Collected data entries:

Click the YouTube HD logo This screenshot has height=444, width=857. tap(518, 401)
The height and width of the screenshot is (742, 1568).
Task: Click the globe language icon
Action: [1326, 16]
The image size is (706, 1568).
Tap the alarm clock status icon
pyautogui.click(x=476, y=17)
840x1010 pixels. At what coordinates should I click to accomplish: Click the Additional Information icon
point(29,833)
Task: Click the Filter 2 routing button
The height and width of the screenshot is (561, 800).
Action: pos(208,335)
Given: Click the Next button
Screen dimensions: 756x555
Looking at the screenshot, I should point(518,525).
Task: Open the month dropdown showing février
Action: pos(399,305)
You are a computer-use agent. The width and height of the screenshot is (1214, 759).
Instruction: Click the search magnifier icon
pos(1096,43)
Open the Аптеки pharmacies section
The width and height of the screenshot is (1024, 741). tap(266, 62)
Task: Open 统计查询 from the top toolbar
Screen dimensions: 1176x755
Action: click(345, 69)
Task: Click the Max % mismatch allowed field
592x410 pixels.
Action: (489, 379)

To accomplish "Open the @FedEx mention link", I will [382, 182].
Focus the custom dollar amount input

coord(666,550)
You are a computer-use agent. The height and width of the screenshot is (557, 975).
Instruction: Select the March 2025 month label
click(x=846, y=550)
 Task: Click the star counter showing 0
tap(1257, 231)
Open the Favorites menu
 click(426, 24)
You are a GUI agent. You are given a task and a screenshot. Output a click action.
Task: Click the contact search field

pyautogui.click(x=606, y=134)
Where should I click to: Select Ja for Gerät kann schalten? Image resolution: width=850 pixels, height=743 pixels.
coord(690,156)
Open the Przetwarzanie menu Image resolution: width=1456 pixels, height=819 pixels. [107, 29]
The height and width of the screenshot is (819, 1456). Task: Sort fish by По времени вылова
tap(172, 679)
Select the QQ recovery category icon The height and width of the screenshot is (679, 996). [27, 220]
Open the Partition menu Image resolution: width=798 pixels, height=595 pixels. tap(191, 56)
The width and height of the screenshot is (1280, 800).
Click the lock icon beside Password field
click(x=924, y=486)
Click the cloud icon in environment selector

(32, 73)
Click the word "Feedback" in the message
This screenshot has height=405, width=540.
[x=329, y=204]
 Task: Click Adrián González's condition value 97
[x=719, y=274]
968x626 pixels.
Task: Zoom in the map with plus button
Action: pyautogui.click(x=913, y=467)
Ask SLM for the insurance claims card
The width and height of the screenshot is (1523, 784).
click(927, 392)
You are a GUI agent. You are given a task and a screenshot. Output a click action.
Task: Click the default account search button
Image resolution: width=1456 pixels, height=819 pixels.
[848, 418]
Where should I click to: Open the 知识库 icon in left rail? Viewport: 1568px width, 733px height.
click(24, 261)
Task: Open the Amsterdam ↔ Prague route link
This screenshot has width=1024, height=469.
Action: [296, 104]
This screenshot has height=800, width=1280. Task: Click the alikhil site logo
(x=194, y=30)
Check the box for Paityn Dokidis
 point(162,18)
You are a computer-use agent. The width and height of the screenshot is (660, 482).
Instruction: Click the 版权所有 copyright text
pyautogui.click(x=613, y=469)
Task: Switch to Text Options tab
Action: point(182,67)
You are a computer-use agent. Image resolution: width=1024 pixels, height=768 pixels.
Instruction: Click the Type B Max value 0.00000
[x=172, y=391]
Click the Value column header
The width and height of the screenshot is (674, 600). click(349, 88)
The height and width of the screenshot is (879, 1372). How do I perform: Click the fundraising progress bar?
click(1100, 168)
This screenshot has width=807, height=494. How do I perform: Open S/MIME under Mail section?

### Exercise objective
Set down, exactly as they stand above, the lines starting with the line with "Open the Partition" and going on through the line with "The width and height of the screenshot is (1280, 800).", and no others.

### Reply
Open the Partition menu Image resolution: width=798 pixels, height=595 pixels. tap(191, 56)
The width and height of the screenshot is (1280, 800).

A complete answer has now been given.